And here in deep-red country I can attest that his base is eating it up, at least so far, approvingly sharing videos and memes on social media of D.C. riot police pepper-spraying the "snowflakes". It's not a world I ever truly expected to live in. Yet here we are.

John Michael Greer said...

Fred, thank you. Hearing that reaction makes me feel a little less as though I'm standing to one side of a mass of stampeding lemmings saying, "Um, you really don't need to jump off that cliff into the sea, you know."

Scotlyn, sounds like very good advice to me.

Cherokee, you may be right about the contribution to global warming! I adored "The Logical Song," too -- I probably would have cited it if it had anything to do with the theme of the post.

David, thank you. I'm not surprised that Bardi's talking about that -- we have our disagreements, but he's very sharp and less than usually prone to self-deception.

Jeff S. said...

Well said. I have a couple of predictions:

1) This will be the last ADR post to touch on politics for a while. Other topics are vying for our host's attention.

2) A book on the US presidential election by JMG is in the works. This book will appear sometime in the second half of this calendar year.

My second prediction is more risky than the first; if it turns out not to pass, well, one out of two ain't bad.

beetleswamp said...

Last week I saw the volume of comments and didn't even bother to read them because it was obvious they would be just more freak out nonsense. People are telling me what's going on Facebook, losing relationships and such, and it sounds like a mad house. Occasionally I still get questions about if I still believe in near term economic collapse. It's so absurd that I don't know how to respond. Inside my head I'm thinking "Like duh, Earth to McFly, are you even paying attention?"

Dave Z said...

So, I'm curious.

Your common theme has been that catastrophic doomsayers overlook the 'unless something is done' clause. You assert that something is ALWAYS done to avert catastrophe. That the descent will be long.

Y2K was a f'rinstance. Many of us remediators felt and feel that too little had been done until too late. Our bases were uncovered. We pulled the trigger and - barring a rough trillion in global expense - CLICK.

That round of Russian Roulette left us alive for another. You wrote that remediation efforts had been both inevitable and sufficient. Well, we left it past the last minute; like many professional remediators, I prepared for the not improbable worst; 'sufficient' was only declared retrospectively.

So now you sound like we few Y2K glitch activists on the eve of the eve of disaster.

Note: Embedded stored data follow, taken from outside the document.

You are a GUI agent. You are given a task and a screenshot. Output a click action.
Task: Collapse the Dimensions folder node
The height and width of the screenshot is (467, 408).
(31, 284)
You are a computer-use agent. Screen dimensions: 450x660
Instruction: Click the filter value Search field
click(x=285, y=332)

You write, "So, basically, we're in for it." followed by spot-on assessment of our closing windows of opportunity.

Click, click, cl...?

To my mind, you sound just like we who tried to warn that the rounds chambered in our little game of R.Roulette are lethally potent. That the odds of trouble are dour. That preparations for trouble must anticipate far more than inconvenience.

What you describe, here, sounds like the outright, catastrophic collapse you've pooh-poohed. While I agree, I wonder...

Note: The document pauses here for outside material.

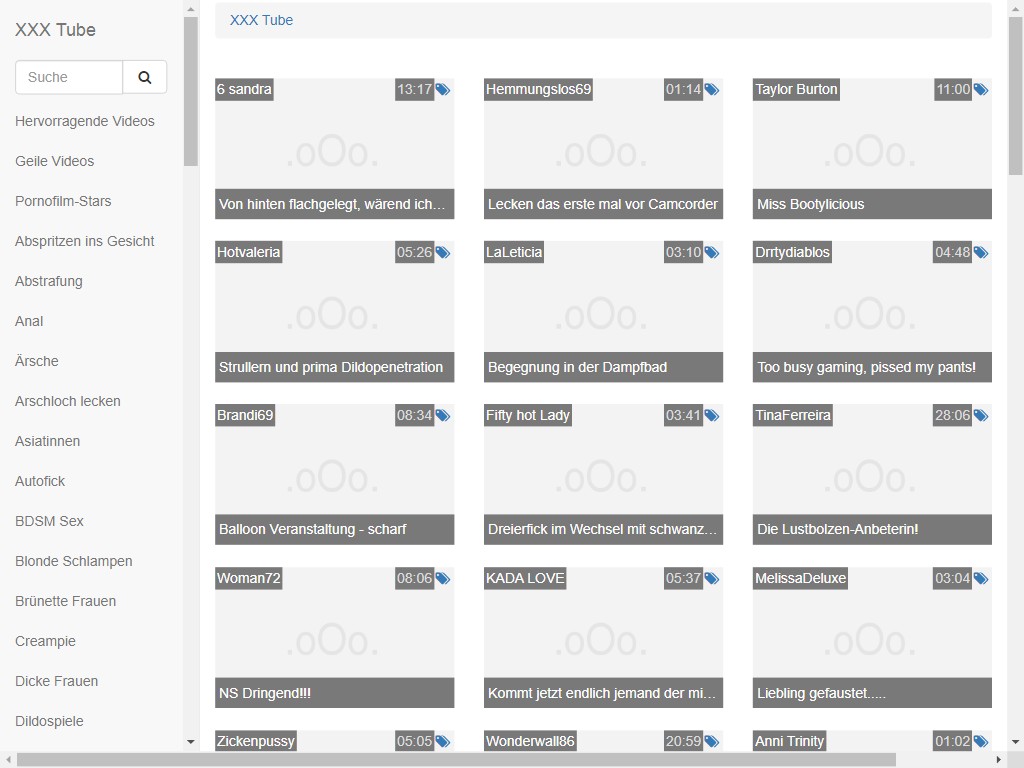Viewport: 1024px width, 768px height.
Task: Click tag icon beside 13:17 duration
Action: coord(443,90)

What's different this time?

Justin said...

JMG, yeah, I'll admit to getting pretty glassy-eyed after the halfway point in that book. But the first half was fascinating. Of course, today I noticed that you talked about Evola on the other blog. You could regard Evola as polar north, it might be a good idea to move in that direction, but to actually go there would be disastrous.

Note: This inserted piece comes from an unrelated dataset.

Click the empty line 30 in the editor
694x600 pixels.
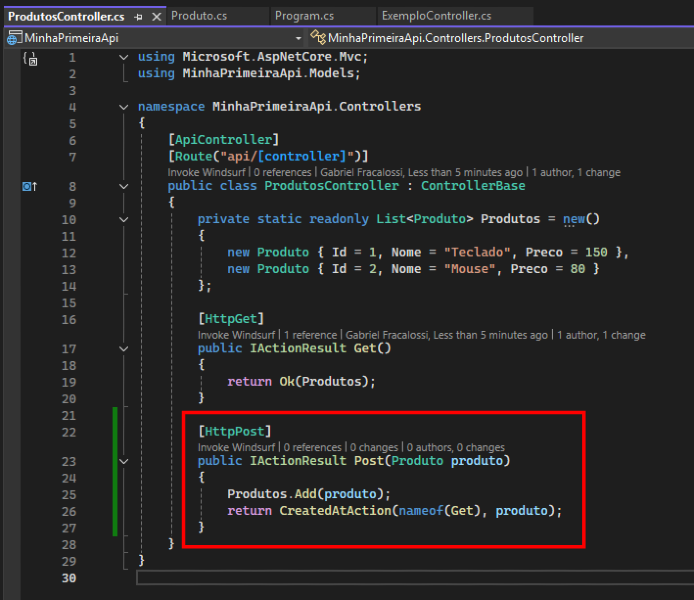(x=400, y=578)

I'll stick to my earlier point, that the question of "who the frack are we and what the frack are we doing here" is the really interesting thing, not rig counts or EROEI or climate change.

Cottage Crone said...

Once again, thank you so much for a thoughtful, considered and literate summation of our current and future times. I find myself looking at my children (in their mid-to-late 50's) and my grandchildren (1 teen, the rest in their mid-to-late 20's) and judging their mental, emotional and physical capacity to live in this decline and fall. So many people can only express horror and indignation that "all this!" is happening, without a thought for what must be faced later and the means of doing so. I complete 80 years this year, if I live that long, and have very few people in my life who want to even hear about what is obviously happening, let alone discuss it or attempt to plan for it. Railing against is all they seem to know. I, too, contributed my huge share to this decline and fall and take full responsibility for my ignorant part. I get a pass on the worst, but this is the world I helped create for my kids and grandkids. They, more than I, will feel the truth of the Chinese curse: "May you live in interesting times."

Raymond Duckling said...

Who would have thought we were just witnessing the fall of "Collapse Now, Avoid the Rush"!!! It should have been obvious, but so is the benefit of hindsight.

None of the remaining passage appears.